▶ **Detalles del problema**: Continúa el fragmento sobre la risa frente al poder a partir de su última oración.

▶ **Fragmento del documento**:
Relativiza su poder, lo democratiza. Es un indicador natural del estado
en que se encuentra cualquier sociedad, de su capacidad de
discernimiento y de ejercicio de las libertades. Reprimir el ingenio o
el chiste es una expresión inequívoca de una gran violencia
institucional, un síntoma de un régimen aterrado que distribuye terror.
Quizás vale la pena recordar el caso de Marianne Elise K.,
una viuda a quien en 1943, en una pausa de trabajo, se le ocurrió
contarle a un compañero de la fábrica un chiste sobre Hitler. Fue
delataba, acusada, enjuiciada por el Tribunal del Pueblo y condenada a
muerte. La lógica del poder a veces se parece mucho al descontrol. En
medio de la decadencia militar nazi, entre la zozobra y el temor, una
mujer fue ejecutada por decir un chiste. Año y medio después, el füher
también estaba muerto. El chiste todavía existe. La risa, según decía
Mijaíl Bajtín, nunca “pudo oficializarse, fue siempre un arma de
liberación en las manos del pueblo”.
La
broma de dos bomberos que quisieron reírse un poco de la autoridad y de
su propia desgracia, se ha encontrado con una destemplada y feroz
reacción del gobierno. Mientras la región se organiza para discutir el terrible problema del flujo migratorio y debatir de forma colectiva el caso de Venezuela, Nicolás Maduro logra que dos humildes apagafuegos formen parte de los más de 250 presos políticos que ya tiene su régimen.

▶ **Datos proporcionados**:

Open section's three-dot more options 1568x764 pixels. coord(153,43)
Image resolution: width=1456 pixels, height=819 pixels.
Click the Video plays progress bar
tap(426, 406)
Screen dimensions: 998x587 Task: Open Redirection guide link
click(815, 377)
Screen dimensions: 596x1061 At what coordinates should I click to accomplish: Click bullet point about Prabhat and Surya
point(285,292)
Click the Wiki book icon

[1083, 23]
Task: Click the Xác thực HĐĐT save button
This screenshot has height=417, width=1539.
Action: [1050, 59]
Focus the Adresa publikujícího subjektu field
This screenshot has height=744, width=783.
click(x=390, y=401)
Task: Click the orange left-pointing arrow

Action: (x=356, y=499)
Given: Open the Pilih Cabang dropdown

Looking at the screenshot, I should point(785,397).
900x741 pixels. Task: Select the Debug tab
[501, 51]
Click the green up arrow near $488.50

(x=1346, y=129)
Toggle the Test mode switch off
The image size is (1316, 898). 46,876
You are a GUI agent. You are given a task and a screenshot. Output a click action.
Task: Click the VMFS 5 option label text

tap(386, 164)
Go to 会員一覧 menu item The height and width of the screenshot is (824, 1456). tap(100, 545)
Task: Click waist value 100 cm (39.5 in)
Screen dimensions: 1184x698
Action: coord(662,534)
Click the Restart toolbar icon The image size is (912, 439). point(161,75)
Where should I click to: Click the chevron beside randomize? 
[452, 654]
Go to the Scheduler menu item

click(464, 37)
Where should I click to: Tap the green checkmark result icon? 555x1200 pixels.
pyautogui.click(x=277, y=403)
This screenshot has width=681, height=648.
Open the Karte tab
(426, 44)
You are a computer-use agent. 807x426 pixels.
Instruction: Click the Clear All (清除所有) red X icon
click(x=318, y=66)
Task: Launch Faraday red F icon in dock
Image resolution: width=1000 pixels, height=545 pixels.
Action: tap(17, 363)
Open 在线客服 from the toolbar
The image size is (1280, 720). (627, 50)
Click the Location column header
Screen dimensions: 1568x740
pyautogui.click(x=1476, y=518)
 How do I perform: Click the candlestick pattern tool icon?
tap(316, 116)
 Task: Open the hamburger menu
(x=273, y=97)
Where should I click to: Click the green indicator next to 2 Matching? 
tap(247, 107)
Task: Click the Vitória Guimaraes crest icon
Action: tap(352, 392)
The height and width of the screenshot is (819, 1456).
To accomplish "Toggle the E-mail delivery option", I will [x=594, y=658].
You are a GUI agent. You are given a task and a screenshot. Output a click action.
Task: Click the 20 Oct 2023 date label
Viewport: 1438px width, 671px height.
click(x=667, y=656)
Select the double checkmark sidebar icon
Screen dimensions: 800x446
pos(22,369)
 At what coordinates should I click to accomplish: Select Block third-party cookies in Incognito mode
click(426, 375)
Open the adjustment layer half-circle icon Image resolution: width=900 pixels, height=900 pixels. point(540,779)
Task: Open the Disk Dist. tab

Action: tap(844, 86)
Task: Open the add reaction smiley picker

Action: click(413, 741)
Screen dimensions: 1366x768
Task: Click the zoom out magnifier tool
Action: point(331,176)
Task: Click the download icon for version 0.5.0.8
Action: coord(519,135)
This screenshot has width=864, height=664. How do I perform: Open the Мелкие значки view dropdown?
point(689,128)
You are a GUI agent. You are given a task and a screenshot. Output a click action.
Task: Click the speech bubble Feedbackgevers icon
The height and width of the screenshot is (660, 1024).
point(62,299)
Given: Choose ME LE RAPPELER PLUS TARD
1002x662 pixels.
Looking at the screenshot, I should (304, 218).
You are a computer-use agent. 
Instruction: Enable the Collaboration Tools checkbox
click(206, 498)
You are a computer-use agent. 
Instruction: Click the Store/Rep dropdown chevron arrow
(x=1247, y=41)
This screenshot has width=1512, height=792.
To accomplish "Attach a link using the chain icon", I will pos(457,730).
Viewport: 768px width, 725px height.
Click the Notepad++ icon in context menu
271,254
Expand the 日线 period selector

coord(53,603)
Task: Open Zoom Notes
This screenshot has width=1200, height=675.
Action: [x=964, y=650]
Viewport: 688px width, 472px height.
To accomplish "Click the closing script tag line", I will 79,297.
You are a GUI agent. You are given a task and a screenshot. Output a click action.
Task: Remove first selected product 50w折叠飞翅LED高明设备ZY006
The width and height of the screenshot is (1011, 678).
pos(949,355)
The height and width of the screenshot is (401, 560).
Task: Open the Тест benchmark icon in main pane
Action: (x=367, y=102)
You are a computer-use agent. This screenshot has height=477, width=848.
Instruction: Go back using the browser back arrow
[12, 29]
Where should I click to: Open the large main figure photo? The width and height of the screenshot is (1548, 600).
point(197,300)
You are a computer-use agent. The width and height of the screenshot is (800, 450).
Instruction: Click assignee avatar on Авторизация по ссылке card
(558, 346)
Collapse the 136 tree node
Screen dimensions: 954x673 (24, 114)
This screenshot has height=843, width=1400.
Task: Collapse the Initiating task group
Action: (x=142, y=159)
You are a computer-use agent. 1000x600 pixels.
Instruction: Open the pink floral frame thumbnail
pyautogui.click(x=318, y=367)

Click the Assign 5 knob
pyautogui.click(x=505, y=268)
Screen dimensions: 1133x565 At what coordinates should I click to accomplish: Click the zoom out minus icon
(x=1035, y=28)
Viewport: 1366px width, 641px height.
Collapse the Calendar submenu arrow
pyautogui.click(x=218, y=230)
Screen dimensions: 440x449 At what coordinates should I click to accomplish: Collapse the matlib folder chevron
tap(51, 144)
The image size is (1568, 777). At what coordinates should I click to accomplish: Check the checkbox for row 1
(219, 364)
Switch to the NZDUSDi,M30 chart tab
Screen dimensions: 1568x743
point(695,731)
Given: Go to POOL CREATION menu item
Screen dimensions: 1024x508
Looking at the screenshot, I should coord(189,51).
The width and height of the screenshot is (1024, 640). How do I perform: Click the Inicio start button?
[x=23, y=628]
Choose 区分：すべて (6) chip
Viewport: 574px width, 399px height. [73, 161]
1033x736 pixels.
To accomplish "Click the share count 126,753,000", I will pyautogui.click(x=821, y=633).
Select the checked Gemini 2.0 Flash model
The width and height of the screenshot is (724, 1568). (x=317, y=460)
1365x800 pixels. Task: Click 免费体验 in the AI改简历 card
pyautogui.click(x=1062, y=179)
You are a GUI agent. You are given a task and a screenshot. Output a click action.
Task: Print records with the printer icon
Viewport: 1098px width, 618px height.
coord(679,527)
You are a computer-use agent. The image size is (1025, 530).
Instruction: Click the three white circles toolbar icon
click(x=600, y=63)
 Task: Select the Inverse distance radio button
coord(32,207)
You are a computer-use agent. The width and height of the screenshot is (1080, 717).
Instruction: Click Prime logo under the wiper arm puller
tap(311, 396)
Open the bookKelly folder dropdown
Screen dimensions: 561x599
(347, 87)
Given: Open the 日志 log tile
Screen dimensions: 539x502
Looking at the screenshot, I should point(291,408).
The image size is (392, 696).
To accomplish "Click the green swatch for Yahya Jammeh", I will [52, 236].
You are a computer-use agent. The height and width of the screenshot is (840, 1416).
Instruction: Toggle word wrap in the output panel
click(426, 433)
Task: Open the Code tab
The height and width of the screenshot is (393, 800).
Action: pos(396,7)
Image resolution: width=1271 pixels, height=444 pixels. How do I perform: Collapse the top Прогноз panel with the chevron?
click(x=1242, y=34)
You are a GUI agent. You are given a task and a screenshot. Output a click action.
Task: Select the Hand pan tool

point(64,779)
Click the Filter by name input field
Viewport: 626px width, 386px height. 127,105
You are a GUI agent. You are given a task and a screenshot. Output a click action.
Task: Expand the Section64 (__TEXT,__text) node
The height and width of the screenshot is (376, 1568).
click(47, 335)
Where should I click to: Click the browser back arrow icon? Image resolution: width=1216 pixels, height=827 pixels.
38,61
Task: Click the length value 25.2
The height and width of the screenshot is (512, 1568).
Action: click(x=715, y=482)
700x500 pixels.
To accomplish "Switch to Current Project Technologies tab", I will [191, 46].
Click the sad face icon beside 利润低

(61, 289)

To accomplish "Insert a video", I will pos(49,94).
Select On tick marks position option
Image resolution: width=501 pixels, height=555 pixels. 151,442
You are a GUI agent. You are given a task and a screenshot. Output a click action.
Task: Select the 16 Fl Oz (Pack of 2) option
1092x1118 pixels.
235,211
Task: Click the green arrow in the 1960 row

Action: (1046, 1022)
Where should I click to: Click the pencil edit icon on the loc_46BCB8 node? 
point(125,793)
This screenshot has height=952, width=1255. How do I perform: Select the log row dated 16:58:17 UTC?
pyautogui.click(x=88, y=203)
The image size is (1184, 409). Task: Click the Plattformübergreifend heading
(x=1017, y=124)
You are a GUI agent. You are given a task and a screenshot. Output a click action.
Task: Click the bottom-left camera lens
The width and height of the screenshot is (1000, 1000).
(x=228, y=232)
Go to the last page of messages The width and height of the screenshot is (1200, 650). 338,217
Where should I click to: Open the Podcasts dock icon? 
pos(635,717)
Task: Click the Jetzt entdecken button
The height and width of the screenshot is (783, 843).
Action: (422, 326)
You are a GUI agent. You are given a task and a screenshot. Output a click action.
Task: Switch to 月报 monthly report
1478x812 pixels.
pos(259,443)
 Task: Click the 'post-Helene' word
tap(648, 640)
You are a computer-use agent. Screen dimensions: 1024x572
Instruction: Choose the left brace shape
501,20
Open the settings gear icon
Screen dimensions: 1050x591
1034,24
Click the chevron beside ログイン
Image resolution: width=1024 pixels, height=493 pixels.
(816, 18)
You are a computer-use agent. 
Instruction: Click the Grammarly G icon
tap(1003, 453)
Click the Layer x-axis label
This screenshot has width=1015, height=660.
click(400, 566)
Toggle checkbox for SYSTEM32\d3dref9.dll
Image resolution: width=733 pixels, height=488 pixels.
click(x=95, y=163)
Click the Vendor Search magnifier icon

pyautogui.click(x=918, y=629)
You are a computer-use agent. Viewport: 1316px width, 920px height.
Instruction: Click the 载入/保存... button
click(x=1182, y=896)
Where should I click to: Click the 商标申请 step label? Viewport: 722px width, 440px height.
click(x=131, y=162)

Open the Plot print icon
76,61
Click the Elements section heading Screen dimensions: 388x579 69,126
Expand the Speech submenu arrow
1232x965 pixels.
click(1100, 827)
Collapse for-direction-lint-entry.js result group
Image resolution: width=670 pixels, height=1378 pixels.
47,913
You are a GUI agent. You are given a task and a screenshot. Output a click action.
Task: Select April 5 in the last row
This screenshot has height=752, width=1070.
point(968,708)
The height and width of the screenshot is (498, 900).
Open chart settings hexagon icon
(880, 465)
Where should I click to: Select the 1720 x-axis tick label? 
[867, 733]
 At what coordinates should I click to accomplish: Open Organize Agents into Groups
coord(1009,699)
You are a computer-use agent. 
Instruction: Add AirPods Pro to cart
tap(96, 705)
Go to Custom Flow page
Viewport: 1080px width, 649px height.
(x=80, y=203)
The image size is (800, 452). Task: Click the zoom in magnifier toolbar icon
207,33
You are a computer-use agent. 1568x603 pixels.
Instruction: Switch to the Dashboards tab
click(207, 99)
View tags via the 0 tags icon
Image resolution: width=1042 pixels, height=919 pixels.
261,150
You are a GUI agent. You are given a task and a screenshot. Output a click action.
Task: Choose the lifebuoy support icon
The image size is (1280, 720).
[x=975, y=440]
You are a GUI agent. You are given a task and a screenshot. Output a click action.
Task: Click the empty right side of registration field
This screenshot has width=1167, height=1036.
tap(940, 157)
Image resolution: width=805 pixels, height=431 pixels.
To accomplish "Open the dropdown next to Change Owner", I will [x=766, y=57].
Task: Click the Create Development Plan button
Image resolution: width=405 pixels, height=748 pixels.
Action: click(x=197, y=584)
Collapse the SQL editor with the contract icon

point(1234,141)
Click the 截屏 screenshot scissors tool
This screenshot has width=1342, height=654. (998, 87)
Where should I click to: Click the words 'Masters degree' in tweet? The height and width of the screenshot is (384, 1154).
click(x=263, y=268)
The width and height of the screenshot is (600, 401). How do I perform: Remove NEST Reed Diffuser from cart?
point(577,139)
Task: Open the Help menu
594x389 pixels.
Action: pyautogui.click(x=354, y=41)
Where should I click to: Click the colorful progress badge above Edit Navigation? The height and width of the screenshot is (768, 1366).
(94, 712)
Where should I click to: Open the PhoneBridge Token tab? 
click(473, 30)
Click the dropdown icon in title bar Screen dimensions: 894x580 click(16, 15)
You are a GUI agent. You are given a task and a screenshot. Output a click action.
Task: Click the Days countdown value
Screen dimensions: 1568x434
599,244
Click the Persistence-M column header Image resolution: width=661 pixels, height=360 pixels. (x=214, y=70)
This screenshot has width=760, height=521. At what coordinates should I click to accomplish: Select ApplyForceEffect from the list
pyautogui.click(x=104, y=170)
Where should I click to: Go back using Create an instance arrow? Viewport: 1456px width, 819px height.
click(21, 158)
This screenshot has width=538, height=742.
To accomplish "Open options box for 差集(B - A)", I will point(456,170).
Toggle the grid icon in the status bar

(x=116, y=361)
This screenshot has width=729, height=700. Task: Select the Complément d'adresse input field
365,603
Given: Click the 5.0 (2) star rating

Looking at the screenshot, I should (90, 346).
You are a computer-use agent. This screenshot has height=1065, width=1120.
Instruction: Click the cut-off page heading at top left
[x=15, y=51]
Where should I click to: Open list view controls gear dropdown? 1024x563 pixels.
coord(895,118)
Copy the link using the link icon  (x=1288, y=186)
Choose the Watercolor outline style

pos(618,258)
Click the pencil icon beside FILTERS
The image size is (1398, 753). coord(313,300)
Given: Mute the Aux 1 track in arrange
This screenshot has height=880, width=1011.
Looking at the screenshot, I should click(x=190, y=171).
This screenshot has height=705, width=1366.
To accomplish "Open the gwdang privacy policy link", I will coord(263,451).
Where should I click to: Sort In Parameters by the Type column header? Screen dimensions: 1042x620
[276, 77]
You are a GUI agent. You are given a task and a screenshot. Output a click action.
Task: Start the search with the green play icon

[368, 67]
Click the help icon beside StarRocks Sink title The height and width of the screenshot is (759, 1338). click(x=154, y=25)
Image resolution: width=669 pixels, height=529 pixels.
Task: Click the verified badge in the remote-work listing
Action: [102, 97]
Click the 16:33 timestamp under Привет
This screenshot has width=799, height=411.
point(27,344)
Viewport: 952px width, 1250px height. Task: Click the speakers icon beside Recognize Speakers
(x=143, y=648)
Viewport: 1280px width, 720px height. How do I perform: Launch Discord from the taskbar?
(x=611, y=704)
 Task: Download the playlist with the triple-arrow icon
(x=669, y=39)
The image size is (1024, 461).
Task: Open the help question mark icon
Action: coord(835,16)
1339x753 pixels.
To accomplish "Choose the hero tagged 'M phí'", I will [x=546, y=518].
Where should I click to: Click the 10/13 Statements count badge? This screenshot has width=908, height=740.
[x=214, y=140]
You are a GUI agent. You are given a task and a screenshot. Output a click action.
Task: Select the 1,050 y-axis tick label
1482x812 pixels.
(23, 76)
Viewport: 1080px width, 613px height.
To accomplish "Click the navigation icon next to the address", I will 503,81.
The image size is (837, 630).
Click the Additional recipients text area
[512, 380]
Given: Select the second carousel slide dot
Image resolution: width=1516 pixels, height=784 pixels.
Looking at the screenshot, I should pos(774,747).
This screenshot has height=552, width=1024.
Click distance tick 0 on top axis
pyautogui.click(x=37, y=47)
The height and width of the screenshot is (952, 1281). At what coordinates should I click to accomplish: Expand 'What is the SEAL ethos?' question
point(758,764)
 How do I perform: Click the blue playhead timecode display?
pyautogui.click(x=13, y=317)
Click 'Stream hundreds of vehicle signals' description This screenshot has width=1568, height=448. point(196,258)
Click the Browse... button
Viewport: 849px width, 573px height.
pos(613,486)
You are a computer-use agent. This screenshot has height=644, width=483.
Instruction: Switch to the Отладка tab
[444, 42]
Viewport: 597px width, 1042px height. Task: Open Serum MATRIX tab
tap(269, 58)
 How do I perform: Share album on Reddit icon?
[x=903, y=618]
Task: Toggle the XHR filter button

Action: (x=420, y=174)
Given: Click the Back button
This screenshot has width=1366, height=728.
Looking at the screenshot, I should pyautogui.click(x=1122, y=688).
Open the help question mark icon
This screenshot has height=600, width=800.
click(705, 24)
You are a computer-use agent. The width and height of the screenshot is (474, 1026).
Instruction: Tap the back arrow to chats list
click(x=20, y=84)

▶ **Cuadro de respuesta**:
La
intolerancia ante el humor refleja nítidamente el grado de
autoritarismo que necesita Maduro para continuar en el poder. Lo del
burro es una tontería. Basta recordar que en el año 2006, públicamente,
Hugo Chávez se burló del entonces presidente George W. Bush, llamándolo donkey
en varias oportunidades. El tema real es la violencia. Resulta irónico,
casi un chiste cruel, que mientras la mayoría del Grupo de Lima se
pronuncia en contra de una intervención violenta
en Venezuela, el gobierno venezolano se pronuncia a favor de una
intervención violenta en contra de los ciudadanos de su propio país.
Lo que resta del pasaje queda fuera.